Objective A:
Answer these questions about the text on segmented memory allocation in software, one answer per line, marked the same way:
(i) Which Windows release is named as bringing the change that made Windows control video memory management?
(ii) From an application's perspective, what is all video memory and its address space?
(iii) For memory allocations beyond 3.5GB on the GTX 970, which segment does NVIDIA turn to?

Document segment:
· · · ·

Segmented Memory Allocation in Software

So far we’ve talked about the hardware, and having finally explained the hardware basis of segmented memory we can begin to understand the role software plays, and how software allocates memory among the two segments.

From a low-level perspective, video memory management under Windows is the domain of the combination of the operating system and the video drivers. Strictly speaking Windows controls video memory management – this being one of the big changes of Windows Vista and the Windows Display Driver Model – while the video drivers get a significant amount of input in hinting at how things should be laid out.

Meanwhile from an application’s perspective all video memory and its address space is virtual. This means that applications are writing to their own private space, blissfully unaware of what else is in video memory and where it may be, or for that matter where in memory (or even which memory) they are writing. As a result of this memory virtualization it falls to the OS and video drivers to decide where in physical VRAM to allocate memory requests, and for the GTX 970 in particular, whether to put a request in the 3.5GB segment, the 512MB segment, or in the worst case scenario system memory over PCIe.


Virtual Address Space (Image Courtesy Dysprosia)

Without going quite so far to rehash the entire theory of memory management and caching, the goal of memory management in the case of the GTX 970 is to allocate resources over the entire 4GB of VRAM such that high-priority items end up in the fast segment and low-priority items end up in the slow segment. To do this NVIDIA focuses up to the first 3.5GB of memory allocations on the faster 3.5GB segment, and then finally for memory allocations beyond 3.5GB they turn to the 512MB segment, as there’s no benefit to using the slower segment so long as there’s available space in the faster segment.

· · · ·

Given data:
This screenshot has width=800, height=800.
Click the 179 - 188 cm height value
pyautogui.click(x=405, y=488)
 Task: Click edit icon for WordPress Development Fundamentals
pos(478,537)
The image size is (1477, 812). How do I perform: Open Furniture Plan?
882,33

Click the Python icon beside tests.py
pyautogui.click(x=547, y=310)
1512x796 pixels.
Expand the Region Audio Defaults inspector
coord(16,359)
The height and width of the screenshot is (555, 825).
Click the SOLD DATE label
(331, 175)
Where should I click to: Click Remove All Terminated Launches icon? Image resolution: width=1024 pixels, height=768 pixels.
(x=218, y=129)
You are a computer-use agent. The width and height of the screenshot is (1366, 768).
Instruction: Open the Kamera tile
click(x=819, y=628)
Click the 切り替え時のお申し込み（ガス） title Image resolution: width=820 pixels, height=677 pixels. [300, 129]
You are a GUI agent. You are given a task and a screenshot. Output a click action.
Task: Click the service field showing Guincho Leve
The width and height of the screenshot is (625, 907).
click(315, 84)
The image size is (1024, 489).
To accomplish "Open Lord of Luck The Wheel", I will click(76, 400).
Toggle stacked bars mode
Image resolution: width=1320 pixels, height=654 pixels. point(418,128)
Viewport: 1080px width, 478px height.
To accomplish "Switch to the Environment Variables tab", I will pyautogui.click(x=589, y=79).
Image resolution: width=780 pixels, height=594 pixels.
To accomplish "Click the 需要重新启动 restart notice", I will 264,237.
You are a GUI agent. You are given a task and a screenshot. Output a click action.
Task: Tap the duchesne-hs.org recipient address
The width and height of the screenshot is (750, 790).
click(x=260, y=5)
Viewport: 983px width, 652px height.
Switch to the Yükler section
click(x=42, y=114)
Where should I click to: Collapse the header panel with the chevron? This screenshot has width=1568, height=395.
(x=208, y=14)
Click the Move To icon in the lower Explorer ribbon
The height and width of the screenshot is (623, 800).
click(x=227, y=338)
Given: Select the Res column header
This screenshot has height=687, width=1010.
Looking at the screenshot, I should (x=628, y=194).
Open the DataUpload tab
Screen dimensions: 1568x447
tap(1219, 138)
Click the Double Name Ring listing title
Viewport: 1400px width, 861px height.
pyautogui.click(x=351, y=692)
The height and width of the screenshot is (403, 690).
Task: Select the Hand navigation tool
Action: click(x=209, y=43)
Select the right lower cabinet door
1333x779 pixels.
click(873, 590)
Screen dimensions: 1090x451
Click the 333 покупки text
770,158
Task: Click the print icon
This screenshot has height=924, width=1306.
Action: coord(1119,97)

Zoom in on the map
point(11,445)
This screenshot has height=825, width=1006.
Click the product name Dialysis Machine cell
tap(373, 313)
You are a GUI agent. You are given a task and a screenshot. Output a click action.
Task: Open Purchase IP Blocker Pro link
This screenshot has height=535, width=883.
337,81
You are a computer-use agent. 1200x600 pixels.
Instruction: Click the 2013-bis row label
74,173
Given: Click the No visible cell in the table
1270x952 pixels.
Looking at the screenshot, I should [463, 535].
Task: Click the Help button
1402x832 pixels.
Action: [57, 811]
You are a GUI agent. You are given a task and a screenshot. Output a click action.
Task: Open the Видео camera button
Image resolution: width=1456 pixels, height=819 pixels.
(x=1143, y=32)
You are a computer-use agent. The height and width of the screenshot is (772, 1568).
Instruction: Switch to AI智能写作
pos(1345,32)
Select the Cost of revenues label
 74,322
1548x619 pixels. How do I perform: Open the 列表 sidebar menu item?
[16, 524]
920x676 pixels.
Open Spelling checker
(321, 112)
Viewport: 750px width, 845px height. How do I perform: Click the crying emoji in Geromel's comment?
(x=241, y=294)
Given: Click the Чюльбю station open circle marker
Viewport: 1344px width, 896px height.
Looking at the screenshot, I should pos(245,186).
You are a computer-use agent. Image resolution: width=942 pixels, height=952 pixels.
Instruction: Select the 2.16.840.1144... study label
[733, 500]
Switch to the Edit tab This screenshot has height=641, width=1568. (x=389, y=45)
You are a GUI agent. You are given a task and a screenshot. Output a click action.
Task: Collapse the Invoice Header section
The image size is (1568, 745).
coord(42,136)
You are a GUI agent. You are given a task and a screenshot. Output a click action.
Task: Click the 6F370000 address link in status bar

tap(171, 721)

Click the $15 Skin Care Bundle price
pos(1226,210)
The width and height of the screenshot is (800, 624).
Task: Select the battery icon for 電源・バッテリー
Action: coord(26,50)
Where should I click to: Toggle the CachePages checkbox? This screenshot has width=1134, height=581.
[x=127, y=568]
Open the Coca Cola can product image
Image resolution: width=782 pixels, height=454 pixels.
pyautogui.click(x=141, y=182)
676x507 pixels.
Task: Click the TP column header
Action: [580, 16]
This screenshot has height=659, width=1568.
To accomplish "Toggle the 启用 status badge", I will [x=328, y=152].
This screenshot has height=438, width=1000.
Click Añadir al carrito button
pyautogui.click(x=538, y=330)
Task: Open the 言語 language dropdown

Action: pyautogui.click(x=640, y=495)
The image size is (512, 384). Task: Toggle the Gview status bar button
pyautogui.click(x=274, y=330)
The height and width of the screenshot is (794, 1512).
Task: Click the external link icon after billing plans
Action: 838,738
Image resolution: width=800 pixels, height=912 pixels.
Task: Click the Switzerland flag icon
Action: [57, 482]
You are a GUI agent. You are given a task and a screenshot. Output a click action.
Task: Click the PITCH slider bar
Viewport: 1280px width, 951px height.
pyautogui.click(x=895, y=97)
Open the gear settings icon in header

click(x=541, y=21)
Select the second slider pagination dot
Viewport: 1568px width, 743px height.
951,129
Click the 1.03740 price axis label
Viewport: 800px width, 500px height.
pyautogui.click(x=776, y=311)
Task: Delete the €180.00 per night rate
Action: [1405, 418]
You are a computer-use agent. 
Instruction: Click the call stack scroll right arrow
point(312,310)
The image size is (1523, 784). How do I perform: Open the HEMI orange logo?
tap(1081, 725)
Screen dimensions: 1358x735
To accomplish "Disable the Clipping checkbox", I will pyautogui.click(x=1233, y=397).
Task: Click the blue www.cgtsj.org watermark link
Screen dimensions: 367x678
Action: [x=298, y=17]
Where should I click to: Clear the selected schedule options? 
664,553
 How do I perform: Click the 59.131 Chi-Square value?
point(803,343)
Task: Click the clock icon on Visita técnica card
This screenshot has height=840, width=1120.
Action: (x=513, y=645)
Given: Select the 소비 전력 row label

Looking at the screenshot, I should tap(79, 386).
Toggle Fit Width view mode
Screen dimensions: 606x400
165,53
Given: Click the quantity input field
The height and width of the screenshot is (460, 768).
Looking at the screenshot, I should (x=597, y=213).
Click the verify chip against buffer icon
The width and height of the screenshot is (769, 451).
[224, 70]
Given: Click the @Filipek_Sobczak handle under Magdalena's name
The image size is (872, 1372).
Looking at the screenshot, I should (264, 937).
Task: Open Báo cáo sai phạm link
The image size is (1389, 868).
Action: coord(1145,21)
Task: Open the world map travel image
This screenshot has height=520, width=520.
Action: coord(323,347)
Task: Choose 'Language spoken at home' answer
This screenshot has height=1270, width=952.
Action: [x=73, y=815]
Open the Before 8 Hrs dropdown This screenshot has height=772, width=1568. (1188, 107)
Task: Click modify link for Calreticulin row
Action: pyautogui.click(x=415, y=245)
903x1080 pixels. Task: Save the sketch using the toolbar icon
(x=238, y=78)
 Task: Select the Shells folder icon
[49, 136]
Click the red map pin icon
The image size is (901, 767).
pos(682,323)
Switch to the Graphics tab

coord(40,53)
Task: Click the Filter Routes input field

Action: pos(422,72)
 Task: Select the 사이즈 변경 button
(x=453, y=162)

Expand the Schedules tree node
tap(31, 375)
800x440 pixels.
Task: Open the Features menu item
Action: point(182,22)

· · · ·

Objective B:
From the rows, return the lines starting with the line containing "Click the $15 Skin Care Bundle price" and going on through the line containing "Action: [57, 482]", both included, copied without any change.

Exercise solution A:
(i) Windows Vista
(ii) Virtual
(iii) The 512MB segment

Exercise solution B:
Click the $15 Skin Care Bundle price
pos(1226,210)
The width and height of the screenshot is (800, 624).
Task: Select the battery icon for 電源・バッテリー
Action: coord(26,50)
Where should I click to: Toggle the CachePages checkbox? This screenshot has width=1134, height=581.
[x=127, y=568]
Open the Coca Cola can product image
Image resolution: width=782 pixels, height=454 pixels.
pyautogui.click(x=141, y=182)
676x507 pixels.
Task: Click the TP column header
Action: [580, 16]
This screenshot has height=659, width=1568.
To accomplish "Toggle the 启用 status badge", I will [x=328, y=152].
This screenshot has height=438, width=1000.
Click Añadir al carrito button
pyautogui.click(x=538, y=330)
Task: Open the 言語 language dropdown

Action: pyautogui.click(x=640, y=495)
The image size is (512, 384). Task: Toggle the Gview status bar button
pyautogui.click(x=274, y=330)
The height and width of the screenshot is (794, 1512).
Task: Click the external link icon after billing plans
Action: 838,738
Image resolution: width=800 pixels, height=912 pixels.
Task: Click the Switzerland flag icon
Action: [57, 482]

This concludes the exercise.